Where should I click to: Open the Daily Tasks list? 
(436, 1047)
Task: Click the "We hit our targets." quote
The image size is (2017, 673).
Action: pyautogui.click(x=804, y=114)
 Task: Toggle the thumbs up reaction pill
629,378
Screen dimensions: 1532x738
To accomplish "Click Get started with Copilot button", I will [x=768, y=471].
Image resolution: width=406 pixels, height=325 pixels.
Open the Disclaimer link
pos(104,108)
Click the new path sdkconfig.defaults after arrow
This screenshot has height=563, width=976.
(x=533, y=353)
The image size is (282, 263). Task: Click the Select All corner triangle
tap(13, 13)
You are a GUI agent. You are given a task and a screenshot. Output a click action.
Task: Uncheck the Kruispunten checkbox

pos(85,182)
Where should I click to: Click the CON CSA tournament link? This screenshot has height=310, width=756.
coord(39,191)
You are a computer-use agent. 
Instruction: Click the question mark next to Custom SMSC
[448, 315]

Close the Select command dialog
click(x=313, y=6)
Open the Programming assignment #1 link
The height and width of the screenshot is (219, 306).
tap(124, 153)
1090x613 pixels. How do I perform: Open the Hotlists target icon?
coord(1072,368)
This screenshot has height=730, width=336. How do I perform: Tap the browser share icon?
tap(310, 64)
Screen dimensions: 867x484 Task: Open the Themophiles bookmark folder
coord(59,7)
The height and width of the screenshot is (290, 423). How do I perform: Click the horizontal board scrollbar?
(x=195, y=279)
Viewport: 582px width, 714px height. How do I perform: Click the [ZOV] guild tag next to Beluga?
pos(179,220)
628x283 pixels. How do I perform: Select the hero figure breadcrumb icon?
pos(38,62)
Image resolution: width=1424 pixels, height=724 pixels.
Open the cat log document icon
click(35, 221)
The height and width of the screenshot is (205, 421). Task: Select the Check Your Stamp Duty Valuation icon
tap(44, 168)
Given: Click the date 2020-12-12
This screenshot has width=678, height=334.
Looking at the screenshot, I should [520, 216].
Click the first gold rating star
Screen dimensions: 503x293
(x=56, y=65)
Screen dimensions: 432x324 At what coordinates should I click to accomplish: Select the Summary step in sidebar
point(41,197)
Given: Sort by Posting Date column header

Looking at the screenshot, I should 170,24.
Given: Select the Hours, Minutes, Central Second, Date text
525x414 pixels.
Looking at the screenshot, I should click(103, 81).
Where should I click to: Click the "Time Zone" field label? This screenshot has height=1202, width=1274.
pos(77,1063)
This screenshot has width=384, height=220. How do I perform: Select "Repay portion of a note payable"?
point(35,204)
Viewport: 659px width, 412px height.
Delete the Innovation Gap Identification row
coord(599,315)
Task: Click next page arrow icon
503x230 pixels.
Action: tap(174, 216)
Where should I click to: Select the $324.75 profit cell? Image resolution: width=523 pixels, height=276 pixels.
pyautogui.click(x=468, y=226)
# # # # #
PROBLEM REQUIREMENTS :: Check each line of the entries above for the word "agent". List the ones that have it.

YOUR SOLUTION ::
You are a GUI agent. You are given a task and a screenshot. Output a click action.
You are a computer-use agent. 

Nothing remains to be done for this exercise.